• [Verzamelde gegevens]:
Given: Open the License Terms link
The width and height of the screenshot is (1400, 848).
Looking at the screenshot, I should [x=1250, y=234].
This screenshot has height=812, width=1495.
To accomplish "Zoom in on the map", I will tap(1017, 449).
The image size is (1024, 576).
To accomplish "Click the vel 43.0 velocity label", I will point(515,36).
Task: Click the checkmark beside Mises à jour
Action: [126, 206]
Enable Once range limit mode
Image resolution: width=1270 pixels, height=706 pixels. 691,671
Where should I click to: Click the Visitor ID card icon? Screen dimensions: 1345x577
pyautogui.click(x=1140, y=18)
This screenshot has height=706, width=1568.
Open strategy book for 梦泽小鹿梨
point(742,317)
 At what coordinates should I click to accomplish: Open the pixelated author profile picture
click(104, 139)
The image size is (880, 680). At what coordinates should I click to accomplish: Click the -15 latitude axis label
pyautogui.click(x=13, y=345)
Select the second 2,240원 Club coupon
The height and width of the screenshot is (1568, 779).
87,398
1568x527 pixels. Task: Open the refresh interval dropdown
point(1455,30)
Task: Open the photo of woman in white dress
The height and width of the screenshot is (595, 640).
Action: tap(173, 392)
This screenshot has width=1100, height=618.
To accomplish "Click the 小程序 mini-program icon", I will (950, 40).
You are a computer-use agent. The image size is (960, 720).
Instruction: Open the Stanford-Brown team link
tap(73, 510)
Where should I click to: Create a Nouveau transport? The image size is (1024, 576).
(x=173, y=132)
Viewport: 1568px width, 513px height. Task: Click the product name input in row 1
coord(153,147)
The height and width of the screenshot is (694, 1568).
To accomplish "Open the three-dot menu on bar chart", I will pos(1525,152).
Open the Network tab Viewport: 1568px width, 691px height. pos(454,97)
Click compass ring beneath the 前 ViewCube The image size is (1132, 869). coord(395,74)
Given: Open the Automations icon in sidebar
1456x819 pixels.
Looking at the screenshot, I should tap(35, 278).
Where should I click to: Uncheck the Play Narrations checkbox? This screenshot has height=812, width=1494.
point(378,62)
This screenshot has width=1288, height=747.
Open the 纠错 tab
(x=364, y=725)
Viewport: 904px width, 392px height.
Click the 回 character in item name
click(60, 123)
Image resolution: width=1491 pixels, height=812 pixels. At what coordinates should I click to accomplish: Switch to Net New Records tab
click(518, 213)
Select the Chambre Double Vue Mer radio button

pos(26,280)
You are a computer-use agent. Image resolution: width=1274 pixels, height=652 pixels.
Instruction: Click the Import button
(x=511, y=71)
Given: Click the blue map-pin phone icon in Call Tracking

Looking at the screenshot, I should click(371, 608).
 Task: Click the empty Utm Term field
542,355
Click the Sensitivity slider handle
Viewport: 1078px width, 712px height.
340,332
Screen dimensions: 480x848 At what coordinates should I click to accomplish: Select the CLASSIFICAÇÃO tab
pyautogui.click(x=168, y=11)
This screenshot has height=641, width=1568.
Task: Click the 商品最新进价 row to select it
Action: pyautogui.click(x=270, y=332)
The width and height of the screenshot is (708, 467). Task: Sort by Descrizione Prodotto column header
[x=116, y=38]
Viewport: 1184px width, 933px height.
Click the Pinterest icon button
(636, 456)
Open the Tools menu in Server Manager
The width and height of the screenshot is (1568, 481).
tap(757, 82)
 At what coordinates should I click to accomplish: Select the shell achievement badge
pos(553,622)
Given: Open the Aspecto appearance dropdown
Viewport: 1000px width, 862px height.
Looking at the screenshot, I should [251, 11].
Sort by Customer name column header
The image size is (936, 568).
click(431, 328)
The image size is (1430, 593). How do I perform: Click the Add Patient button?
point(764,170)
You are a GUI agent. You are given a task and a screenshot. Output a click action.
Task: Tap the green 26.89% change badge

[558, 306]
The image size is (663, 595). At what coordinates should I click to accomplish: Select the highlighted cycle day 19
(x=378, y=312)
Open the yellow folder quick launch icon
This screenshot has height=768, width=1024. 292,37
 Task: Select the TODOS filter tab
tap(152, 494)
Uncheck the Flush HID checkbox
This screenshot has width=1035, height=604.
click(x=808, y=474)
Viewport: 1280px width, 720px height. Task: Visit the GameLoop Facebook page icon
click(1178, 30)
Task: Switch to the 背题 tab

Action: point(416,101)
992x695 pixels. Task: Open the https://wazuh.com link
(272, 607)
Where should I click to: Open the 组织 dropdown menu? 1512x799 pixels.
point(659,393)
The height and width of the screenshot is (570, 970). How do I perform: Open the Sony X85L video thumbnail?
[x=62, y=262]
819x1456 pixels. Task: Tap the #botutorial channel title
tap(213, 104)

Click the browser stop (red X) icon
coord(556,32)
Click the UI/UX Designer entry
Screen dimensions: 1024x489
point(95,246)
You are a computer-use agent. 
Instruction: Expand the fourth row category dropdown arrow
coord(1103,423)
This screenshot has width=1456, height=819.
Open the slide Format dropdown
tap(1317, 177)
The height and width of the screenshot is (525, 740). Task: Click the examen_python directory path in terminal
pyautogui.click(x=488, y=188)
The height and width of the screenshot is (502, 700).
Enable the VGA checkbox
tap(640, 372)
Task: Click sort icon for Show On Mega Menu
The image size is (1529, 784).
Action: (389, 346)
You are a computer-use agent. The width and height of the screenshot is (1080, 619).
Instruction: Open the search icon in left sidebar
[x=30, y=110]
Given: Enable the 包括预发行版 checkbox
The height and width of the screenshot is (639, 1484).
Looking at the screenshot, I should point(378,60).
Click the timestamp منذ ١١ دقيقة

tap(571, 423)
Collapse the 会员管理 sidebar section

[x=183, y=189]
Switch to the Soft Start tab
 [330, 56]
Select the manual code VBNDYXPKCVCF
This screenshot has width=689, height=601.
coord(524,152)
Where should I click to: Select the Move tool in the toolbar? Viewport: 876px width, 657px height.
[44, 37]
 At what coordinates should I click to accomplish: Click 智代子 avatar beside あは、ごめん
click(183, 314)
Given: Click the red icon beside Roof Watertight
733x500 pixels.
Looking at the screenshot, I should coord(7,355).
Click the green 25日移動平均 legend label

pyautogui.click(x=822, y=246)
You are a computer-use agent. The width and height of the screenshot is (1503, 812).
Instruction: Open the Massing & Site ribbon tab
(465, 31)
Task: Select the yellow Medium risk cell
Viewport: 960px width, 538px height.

• [Beoogd doel]: Schrijf alle bovenstaande items woord voor woord opnieuw uit.

• [Voltooide taak]:
Given: Open the License Terms link
The width and height of the screenshot is (1400, 848).
Looking at the screenshot, I should [x=1250, y=234].
This screenshot has height=812, width=1495.
To accomplish "Zoom in on the map", I will tap(1017, 449).
The image size is (1024, 576).
To accomplish "Click the vel 43.0 velocity label", I will point(515,36).
Task: Click the checkmark beside Mises à jour
Action: [126, 206]
Enable Once range limit mode
Image resolution: width=1270 pixels, height=706 pixels. 691,671
Where should I click to: Click the Visitor ID card icon? Screen dimensions: 1345x577
pyautogui.click(x=1140, y=18)
This screenshot has height=706, width=1568.
Open strategy book for 梦泽小鹿梨
point(742,317)
 At what coordinates should I click to accomplish: Open the pixelated author profile picture
click(104, 139)
The image size is (880, 680). At what coordinates should I click to accomplish: Click the -15 latitude axis label
pyautogui.click(x=13, y=345)
Select the second 2,240원 Club coupon
The height and width of the screenshot is (1568, 779).
87,398
1568x527 pixels. Task: Open the refresh interval dropdown
point(1455,30)
Task: Open the photo of woman in white dress
The height and width of the screenshot is (595, 640).
Action: tap(173, 392)
This screenshot has width=1100, height=618.
To accomplish "Click the 小程序 mini-program icon", I will (950, 40).
You are a computer-use agent. The image size is (960, 720).
Instruction: Open the Stanford-Brown team link
tap(73, 510)
Where should I click to: Create a Nouveau transport? The image size is (1024, 576).
(x=173, y=132)
Viewport: 1568px width, 513px height. Task: Click the product name input in row 1
coord(153,147)
The height and width of the screenshot is (694, 1568).
To accomplish "Open the three-dot menu on bar chart", I will pos(1525,152).
Open the Network tab Viewport: 1568px width, 691px height. pos(454,97)
Click compass ring beneath the 前 ViewCube The image size is (1132, 869). coord(395,74)
Given: Open the Automations icon in sidebar
1456x819 pixels.
Looking at the screenshot, I should tap(35, 278).
Where should I click to: Uncheck the Play Narrations checkbox? This screenshot has height=812, width=1494.
point(378,62)
This screenshot has width=1288, height=747.
Open the 纠错 tab
(x=364, y=725)
Viewport: 904px width, 392px height.
Click the 回 character in item name
click(60, 123)
Image resolution: width=1491 pixels, height=812 pixels. At what coordinates should I click to accomplish: Switch to Net New Records tab
click(518, 213)
Select the Chambre Double Vue Mer radio button

pos(26,280)
You are a computer-use agent. Image resolution: width=1274 pixels, height=652 pixels.
Instruction: Click the Import button
(x=511, y=71)
Given: Click the blue map-pin phone icon in Call Tracking

Looking at the screenshot, I should click(371, 608).
 Task: Click the empty Utm Term field
542,355
Click the Sensitivity slider handle
Viewport: 1078px width, 712px height.
340,332
Screen dimensions: 480x848 At what coordinates should I click to accomplish: Select the CLASSIFICAÇÃO tab
pyautogui.click(x=168, y=11)
This screenshot has height=641, width=1568.
Task: Click the 商品最新进价 row to select it
Action: pyautogui.click(x=270, y=332)
The width and height of the screenshot is (708, 467). Task: Sort by Descrizione Prodotto column header
[x=116, y=38]
Viewport: 1184px width, 933px height.
Click the Pinterest icon button
(636, 456)
Open the Tools menu in Server Manager
The width and height of the screenshot is (1568, 481).
tap(757, 82)
 At what coordinates should I click to accomplish: Select the shell achievement badge
pos(553,622)
Given: Open the Aspecto appearance dropdown
Viewport: 1000px width, 862px height.
Looking at the screenshot, I should [251, 11].
Sort by Customer name column header
The image size is (936, 568).
click(431, 328)
The image size is (1430, 593). How do I perform: Click the Add Patient button?
point(764,170)
You are a GUI agent. You are given a task and a screenshot. Output a click action.
Task: Tap the green 26.89% change badge

[558, 306]
The image size is (663, 595). At what coordinates should I click to accomplish: Select the highlighted cycle day 19
(x=378, y=312)
Open the yellow folder quick launch icon
This screenshot has height=768, width=1024. 292,37
 Task: Select the TODOS filter tab
tap(152, 494)
Uncheck the Flush HID checkbox
This screenshot has width=1035, height=604.
click(x=808, y=474)
Viewport: 1280px width, 720px height. Task: Visit the GameLoop Facebook page icon
click(1178, 30)
Task: Switch to the 背题 tab

Action: point(416,101)
992x695 pixels. Task: Open the https://wazuh.com link
(272, 607)
Where should I click to: Open the 组织 dropdown menu? 1512x799 pixels.
point(659,393)
The height and width of the screenshot is (570, 970). How do I perform: Open the Sony X85L video thumbnail?
[x=62, y=262]
819x1456 pixels. Task: Tap the #botutorial channel title
tap(213, 104)

Click the browser stop (red X) icon
coord(556,32)
Click the UI/UX Designer entry
Screen dimensions: 1024x489
point(95,246)
You are a computer-use agent. 
Instruction: Expand the fourth row category dropdown arrow
coord(1103,423)
This screenshot has width=1456, height=819.
Open the slide Format dropdown
tap(1317, 177)
The height and width of the screenshot is (525, 740). Task: Click the examen_python directory path in terminal
pyautogui.click(x=488, y=188)
The height and width of the screenshot is (502, 700).
Enable the VGA checkbox
tap(640, 372)
Task: Click sort icon for Show On Mega Menu
The image size is (1529, 784).
Action: (389, 346)
You are a computer-use agent. The width and height of the screenshot is (1080, 619).
Instruction: Open the search icon in left sidebar
[x=30, y=110]
Given: Enable the 包括预发行版 checkbox
The height and width of the screenshot is (639, 1484).
Looking at the screenshot, I should point(378,60).
Click the timestamp منذ ١١ دقيقة

tap(571, 423)
Collapse the 会员管理 sidebar section

[x=183, y=189]
Switch to the Soft Start tab
 [330, 56]
Select the manual code VBNDYXPKCVCF
This screenshot has width=689, height=601.
coord(524,152)
Where should I click to: Select the Move tool in the toolbar? Viewport: 876px width, 657px height.
[44, 37]
 At what coordinates should I click to accomplish: Click 智代子 avatar beside あは、ごめん
click(183, 314)
Given: Click the red icon beside Roof Watertight
733x500 pixels.
Looking at the screenshot, I should coord(7,355).
Click the green 25日移動平均 legend label

pyautogui.click(x=822, y=246)
You are a computer-use agent. The width and height of the screenshot is (1503, 812).
Instruction: Open the Massing & Site ribbon tab
(465, 31)
Task: Select the yellow Medium risk cell
Viewport: 960px width, 538px height.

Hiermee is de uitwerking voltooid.